|Khan, M.o. faruk|
Submitted to: Antimicrobial Agents and Chemotherapy
Publication Type: Peer reviewed journal
Publication Acceptance Date: 1/18/2009
Publication Date: 1/26/2009
Citation: Khan, M., Levi, M.S., Tekwani, B.L., Khan, S.I., Kimura, E., Borne, R.F. 2009. Synthesis and Antimalarial Activities of Cyclen 4-Aminoquinoline Analogs. Antimicrobial Agents and Chemotherapy. 53(4):1320-1324. Interpretive Summary: A cyclone 4-aminoquinoline, which acts through inhibition of b-hematin formation, showed activity against chloroquine resistant and susceptible strains of Plasmodium falciparum.
Technical Abstract: In an attempt to augment the efficacy of 7-chloro 4-aminoquinoline analogs and also to overcome resistance to anti-malarial agents we synthesized three cyclen analogs of chloroquine (4,6,7). Compound 4 displays the most potent in vitro and in vivo antimalarial activities.

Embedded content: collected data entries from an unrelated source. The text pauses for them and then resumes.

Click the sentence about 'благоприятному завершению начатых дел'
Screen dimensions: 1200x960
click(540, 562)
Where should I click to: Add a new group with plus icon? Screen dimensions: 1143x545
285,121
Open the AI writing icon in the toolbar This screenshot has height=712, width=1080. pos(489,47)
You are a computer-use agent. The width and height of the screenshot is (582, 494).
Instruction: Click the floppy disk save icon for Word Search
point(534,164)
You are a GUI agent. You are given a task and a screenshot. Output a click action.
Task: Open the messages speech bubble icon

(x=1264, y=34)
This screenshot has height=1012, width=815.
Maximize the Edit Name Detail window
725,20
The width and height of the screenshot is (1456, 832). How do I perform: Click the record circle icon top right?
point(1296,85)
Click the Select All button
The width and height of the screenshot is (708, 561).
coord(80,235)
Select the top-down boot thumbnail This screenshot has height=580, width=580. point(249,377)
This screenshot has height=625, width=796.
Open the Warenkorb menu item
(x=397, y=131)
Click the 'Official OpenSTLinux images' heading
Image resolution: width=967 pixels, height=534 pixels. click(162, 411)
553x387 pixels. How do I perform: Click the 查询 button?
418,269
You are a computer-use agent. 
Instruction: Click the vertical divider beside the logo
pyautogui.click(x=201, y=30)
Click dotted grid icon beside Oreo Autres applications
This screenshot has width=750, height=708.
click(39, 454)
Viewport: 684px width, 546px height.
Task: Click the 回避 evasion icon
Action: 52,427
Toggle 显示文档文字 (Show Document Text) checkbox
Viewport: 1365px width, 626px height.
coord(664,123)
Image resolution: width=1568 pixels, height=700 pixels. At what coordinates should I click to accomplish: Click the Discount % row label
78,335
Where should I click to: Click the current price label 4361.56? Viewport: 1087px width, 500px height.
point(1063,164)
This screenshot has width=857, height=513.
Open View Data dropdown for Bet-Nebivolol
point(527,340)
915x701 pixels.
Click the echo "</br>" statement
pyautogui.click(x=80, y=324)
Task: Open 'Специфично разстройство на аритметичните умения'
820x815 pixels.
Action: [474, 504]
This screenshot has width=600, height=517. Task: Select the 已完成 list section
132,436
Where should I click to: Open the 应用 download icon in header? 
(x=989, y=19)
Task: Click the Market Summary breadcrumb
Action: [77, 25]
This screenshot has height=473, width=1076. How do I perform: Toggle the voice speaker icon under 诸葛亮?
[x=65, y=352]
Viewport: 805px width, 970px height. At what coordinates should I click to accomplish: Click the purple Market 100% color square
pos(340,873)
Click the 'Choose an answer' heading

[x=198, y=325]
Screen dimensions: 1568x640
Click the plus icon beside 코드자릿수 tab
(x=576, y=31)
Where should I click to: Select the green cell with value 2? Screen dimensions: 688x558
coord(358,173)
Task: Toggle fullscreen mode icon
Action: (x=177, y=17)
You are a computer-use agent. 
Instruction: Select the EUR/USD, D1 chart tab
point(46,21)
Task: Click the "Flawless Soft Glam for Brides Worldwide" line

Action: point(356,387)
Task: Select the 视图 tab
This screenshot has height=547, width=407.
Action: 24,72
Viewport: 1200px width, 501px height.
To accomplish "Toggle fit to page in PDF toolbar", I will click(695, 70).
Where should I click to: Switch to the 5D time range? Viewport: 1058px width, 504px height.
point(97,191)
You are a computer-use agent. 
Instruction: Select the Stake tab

It displays an IC50 of 7.5 nM against D6 (chloroquine sensitive) clone and 19.2 nM against W2 (chloroquine resistant) clone of Plasmodium falciparum, which are comparable to that of artemisinin (IC50 10.6 nM and 5.0 nM, respectively) and higher than chloroquine (IC50 10.7 nM and 87.2 nM, respectively) without any evidence of cytotoxicity to mammalian cells indicating a high selectivity index (SI >1333 against D6 and >521 against W2 clone). Potent antimalarial activities of compound 4 against chloroquine and mefloquine resistant strains of P. falciparum have also been confirmed by in vitro 3H-hypoxanthine incorporation assay. In vivo antimalarial activity of compound 4, as determined in P. berghei infected mice, is comparable to that of chloroquine (ED50 less than or equal to 1.1 mg/kg p.o.); no apparent toxicity has been observed up to the highest dose (3x30 mg/kg) tested. Compound 4 inhibits in vitro hemozoin (ß-hematin) formation with an IC50 of 1.1 µM, which is about 10-fold more potent than that of chloroquine (IC50 9.5 µM). Compound 4 also shows potent in vitro inhibitory activity against the Leishmania donovani promastigotes (IC50 7.1 µM) which is comparable to that of pentamidine (IC50 3.5 µM). Overall, this article describes the discovery of a new class of cyclen 4-aminochloroquinolin analogs as potent antimalarial and antileishmanial drugs.